Model predictions as illustrated in Fig. 3 therefore have the potential to yield
useful information, even though species are not expected to inhabit all suitable
locations and sampling may be poor. Additional uses of species’ distribution
modeling include identifying potential areas for disease outbreaks (Peterson et
al., 2006), examining niche evolution (Peterson et al., 1999; Kozak and Wiens,
2006) and informing taxonomy (Raxworthy et al., 2007). However, some potential
applications require an estimation of the actual distribution of a species. For
example, if a model is being used with the purpose of selecting priority sites for
conservation, then an estimate of the actual species’ distribution is desired since
it would be inefficient to conserve sites where the species is not present (Loiselle
et al., 2003). In such cases, it should be remembered that modeled distributions
represent environmentally suitable regions but do not necessarily correspond
closely with the actual distribution. Additional processing of model output may be
required to improve predictions of the actual distribution. For example, predicted
areas that are isolated from observed occurrence records by a dispersal barrier
15
may be removed (Peterson et al., 2002) and the influence of competing species
may be incorporated (Anderson et al., 2002b).
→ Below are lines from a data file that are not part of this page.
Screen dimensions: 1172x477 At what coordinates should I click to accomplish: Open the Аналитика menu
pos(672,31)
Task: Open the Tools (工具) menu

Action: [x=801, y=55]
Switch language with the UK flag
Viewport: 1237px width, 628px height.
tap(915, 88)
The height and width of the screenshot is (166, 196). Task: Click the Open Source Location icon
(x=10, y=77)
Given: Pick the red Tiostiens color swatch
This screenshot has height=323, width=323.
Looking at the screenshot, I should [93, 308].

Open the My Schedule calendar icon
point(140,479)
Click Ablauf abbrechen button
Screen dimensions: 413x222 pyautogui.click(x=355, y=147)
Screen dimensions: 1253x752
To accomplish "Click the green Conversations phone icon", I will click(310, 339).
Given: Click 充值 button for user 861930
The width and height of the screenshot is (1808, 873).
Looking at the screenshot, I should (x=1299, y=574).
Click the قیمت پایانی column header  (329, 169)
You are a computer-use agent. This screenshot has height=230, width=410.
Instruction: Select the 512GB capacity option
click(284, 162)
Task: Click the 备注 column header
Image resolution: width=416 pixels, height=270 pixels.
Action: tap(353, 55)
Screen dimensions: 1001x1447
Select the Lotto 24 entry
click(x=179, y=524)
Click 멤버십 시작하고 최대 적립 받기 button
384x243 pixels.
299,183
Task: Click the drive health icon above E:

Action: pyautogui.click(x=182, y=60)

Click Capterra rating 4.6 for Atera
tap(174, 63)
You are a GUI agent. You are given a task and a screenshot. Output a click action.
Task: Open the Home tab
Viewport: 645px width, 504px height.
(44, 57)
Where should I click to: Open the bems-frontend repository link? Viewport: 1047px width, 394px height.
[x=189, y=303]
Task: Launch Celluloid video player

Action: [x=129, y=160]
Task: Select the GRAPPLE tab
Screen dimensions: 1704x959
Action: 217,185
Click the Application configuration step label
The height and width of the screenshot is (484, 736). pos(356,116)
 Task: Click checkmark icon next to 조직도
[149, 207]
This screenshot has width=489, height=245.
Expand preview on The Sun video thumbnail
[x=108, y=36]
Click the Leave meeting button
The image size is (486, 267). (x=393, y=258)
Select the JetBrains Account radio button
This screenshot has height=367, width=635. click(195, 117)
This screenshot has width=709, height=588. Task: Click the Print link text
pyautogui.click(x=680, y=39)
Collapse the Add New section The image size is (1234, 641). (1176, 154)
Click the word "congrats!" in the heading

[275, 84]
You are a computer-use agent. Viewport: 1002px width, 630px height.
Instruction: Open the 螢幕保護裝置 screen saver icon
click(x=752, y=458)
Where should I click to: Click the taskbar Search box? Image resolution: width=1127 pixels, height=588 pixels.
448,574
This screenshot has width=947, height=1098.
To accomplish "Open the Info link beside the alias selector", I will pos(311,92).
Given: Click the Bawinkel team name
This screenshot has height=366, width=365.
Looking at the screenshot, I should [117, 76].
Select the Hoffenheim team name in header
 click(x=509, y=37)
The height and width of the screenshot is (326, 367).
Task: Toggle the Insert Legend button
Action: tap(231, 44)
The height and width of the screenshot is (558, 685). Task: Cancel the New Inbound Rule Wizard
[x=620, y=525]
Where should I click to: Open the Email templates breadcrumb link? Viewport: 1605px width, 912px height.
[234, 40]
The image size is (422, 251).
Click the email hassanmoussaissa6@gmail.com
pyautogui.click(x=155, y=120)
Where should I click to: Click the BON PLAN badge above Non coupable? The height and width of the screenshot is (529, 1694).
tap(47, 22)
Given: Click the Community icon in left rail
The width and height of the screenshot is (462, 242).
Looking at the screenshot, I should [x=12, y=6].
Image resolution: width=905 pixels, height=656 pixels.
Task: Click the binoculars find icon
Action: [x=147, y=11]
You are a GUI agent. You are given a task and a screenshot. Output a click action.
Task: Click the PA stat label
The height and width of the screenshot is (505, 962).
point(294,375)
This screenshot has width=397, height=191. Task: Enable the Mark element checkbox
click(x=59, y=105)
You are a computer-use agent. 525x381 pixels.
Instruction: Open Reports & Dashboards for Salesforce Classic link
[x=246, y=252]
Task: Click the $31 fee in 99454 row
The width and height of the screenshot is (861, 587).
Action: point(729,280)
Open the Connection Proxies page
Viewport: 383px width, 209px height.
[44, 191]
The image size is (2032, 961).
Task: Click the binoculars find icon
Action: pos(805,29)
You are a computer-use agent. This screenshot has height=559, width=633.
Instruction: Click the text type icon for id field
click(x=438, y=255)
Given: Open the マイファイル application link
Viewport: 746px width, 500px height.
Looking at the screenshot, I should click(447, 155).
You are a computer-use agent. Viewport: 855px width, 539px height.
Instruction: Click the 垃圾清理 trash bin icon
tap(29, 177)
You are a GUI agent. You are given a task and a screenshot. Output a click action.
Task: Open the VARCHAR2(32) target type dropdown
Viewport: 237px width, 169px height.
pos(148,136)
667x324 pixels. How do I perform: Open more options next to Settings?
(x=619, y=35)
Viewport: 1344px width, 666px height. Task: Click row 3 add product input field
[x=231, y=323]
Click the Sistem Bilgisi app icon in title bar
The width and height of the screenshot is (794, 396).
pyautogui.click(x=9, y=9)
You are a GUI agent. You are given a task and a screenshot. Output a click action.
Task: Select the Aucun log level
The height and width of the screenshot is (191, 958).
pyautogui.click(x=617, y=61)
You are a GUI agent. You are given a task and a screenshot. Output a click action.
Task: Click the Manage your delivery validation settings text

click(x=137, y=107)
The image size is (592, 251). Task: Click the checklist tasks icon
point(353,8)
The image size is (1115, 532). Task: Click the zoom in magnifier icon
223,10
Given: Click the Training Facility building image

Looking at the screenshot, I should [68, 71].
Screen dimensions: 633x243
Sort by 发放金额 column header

It is useful to note that mechanistic distribution models (e.g., Chuine and
Beaubien, 2001) are subject to the same basic caveat as correlative approaches:
the models aim to identify areas with suitable environmental conditions, but do
not inform us which areas are actually occupied. Mechanistic models are ideally
suited to identifying a species’ fundamental niche, and hence its potential
distribution. This is because mechanistic approaches model physiological
limitations in a species’ environmental tolerance, without relying on known
occurrence records to define suitable environments. However, the detailed
understanding of species’ physiology that is required to build mechanistic models
prohibits their use in many instances.
The discussion in this section should help clarify the theoretical basis of the
species’ distribution modeling approach. It is crucial that any application of these
models has a sound theoretical basis and that model outputs are interpreted in
the context of this framework (see Box 1). It should now be apparent why the
terminology used to describe these models is so varied throughout the literature.
The terms ‘ecological niche model’, ‘environmental niche model’, ‘bioclimate
envelope model’ and ‘environmental suitability model’ usually refer to attempts to
estimate the potential distribution of a species. Use of the term ‘species
distribution model’ implies that the aim is to simulate the actual distribution of the
species. Nevertheless, each of these terms refers to the same basic approach,
which can be summarized as follows: 1) the study area is modeled as a raster
map composed of grid cells at a specified resolution, 2) the dependent variable is
the known species’ distribution, 3) a suite of environmental variables are collated
to characterize each cell, 4) a function of the environmental variables is
generated so as to classify the degree to which each cell is suitable for the
species (Hirzel et al., 2002). Part B of this synthesis details the principal steps
required to build a distribution model, including selecting and obtaining suitable
data, choosing a modeling algorithm, and statistically assessing predictive
performance.
16
Box 1. Caution! On the use and misuse of models
Garbage in, garbage out: This old adage is as relevant to distribution
modeling as it is to other fields. Put simply, a model is only as good as the
data it contains. Thus, if the occurrence records used to build a correlative
species’ distribution model do not provide useful information as to the
environmental requirements of the species, then the model cannot provide
useful output. If you put garbage into the model, you will get garbage out.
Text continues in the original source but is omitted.